Quando Freud caracteriza a Neurose Obsessiva em sua obra ele está falando de um tipo de
patologia psíquica, um tipo de doença. Freud costuma dar mais ênfase aos sintomas da N.O
que hoje dentro da psiquiatria, dentro do campo da psicopatologia não psicanalítica são
sintomas que encontramos num quadro conhecido popularmente sobre o transtorno
obsessivo compulsivo (TOC) que é uma abordagem mais descritiva porque os dois sintomas
mais característico dessa patologia são justamente os pensamentos obsessivos, ou seja, ideias
que invadem a consciência do sujeito e que ele não consegue controlar voluntariamente e as
compulsões que são comportamentos que o sujeito executa justamente para se livrar dos
sentimentos negativos provocados pelos pensamentos obsessivos. As compulsões acabam
sendo atos que visam neutralizar o efeito dos pensamentos obsessivos sob o sujeito. Essa é a
caracterização da patologia N.O ou transtorno obsessivo compulsivo, mas temos também em
psicanalise a estrutura de personalidade obsessiva, pessoas que estão na estrutura obsessiva
que são neuróticos obsessivos podem manifestar esses sintomas ou não.

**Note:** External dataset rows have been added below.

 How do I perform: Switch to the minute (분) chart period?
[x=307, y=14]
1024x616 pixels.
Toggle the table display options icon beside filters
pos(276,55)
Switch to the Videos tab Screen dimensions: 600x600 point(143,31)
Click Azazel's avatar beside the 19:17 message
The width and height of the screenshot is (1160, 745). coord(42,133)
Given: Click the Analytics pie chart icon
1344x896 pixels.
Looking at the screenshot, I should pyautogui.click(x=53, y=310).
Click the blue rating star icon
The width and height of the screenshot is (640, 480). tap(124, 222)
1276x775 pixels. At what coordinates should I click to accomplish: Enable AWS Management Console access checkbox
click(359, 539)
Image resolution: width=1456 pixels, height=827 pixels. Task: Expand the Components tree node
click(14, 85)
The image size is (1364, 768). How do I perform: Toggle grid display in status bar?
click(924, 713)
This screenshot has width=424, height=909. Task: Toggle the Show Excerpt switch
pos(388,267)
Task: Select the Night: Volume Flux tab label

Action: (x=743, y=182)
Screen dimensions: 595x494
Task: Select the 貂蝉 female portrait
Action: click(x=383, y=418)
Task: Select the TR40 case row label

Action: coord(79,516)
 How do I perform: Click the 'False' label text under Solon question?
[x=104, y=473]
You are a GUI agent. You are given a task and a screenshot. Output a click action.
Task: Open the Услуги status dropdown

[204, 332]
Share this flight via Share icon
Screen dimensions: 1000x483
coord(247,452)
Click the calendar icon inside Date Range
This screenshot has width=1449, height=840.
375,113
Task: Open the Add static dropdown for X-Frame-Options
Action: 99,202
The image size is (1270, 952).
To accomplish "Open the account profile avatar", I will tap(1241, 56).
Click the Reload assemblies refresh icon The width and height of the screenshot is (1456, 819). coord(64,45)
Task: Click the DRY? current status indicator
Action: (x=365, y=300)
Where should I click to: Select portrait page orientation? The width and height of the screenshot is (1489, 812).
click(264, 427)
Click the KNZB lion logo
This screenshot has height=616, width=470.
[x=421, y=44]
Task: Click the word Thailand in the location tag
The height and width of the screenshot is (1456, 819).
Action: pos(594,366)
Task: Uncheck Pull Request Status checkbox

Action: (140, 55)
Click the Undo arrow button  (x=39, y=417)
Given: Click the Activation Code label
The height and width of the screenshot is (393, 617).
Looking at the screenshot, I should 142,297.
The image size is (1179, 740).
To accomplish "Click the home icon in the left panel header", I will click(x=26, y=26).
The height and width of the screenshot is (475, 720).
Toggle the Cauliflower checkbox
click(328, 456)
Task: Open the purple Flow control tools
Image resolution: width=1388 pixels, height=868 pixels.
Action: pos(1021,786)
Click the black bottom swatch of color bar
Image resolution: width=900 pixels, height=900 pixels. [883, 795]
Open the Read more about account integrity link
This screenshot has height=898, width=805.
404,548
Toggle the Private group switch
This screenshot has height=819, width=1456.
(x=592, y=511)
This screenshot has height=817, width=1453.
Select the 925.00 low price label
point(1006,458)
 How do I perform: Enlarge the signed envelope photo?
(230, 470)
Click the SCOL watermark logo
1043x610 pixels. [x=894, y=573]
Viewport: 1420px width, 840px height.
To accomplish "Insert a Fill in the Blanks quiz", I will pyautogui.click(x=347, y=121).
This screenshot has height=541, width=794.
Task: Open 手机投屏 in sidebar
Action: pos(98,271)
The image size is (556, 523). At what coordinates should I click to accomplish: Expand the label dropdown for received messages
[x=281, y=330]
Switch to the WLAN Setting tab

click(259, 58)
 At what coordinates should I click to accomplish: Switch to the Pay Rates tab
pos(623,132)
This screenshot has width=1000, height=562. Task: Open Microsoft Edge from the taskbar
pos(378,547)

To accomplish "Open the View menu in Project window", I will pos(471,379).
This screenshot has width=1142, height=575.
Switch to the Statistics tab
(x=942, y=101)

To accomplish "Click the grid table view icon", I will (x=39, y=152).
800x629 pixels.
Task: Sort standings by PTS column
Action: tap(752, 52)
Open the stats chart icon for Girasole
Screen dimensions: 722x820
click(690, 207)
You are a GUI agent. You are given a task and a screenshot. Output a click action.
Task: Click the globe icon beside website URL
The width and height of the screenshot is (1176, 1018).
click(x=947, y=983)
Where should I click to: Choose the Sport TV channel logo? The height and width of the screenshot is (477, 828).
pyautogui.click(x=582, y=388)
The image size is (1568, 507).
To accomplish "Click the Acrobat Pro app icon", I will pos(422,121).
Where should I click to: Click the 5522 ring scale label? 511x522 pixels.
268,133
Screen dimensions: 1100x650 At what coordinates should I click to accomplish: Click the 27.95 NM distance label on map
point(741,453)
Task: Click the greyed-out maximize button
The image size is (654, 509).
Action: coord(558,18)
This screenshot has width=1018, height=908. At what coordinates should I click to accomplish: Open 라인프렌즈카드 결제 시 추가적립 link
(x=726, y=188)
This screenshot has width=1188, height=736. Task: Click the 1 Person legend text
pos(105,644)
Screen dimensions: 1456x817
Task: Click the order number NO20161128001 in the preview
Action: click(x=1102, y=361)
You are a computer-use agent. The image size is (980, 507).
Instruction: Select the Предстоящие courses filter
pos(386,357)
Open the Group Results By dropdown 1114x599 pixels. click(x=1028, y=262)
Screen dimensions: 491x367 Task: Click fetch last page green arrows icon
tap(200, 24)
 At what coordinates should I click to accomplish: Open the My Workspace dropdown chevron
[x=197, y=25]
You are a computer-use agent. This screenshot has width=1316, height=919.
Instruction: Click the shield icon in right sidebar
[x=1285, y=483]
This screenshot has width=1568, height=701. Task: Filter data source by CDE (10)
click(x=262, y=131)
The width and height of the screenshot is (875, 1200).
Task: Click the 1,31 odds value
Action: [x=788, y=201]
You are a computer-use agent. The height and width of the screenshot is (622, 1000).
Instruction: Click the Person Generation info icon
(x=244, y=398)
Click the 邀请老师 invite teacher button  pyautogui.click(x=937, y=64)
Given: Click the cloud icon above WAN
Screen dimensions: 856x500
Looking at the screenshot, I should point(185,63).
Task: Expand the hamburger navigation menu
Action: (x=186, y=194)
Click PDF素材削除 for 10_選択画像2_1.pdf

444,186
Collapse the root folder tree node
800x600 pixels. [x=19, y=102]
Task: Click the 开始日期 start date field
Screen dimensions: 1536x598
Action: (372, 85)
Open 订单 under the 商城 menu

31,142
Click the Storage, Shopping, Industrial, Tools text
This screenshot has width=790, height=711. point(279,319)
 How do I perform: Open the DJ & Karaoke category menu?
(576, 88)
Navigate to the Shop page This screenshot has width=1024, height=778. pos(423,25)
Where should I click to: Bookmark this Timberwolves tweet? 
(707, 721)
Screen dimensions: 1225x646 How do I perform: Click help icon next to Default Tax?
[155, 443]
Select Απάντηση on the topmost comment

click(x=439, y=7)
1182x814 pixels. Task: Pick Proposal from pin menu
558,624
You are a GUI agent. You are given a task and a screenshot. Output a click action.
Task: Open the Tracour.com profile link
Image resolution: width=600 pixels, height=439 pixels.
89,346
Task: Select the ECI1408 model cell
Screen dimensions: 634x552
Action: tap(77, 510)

Pode ter uma pessoa que está na estrutura obsessiva mas que não necessariamente
apresentar esses sintomas de forma acentuada. Nessa aula trago três traços de personalidade
que costumam estar presentes na configuração, do modo de ser de um sujeito que está na
estrutura obsessiva.

1.O primeiro elemento é o excesso de culpa. O sujeito que está na estrutura obsessiva em
geral vive em um estado constante e crônico de culpa. A culpa evidentemente é um
sentimento que os acomete quando fazem algo que se sabe que a priori ou a posteriori não
deveria ser feito, a culpa tem sempre relação com o dever, com o ideal de conduta.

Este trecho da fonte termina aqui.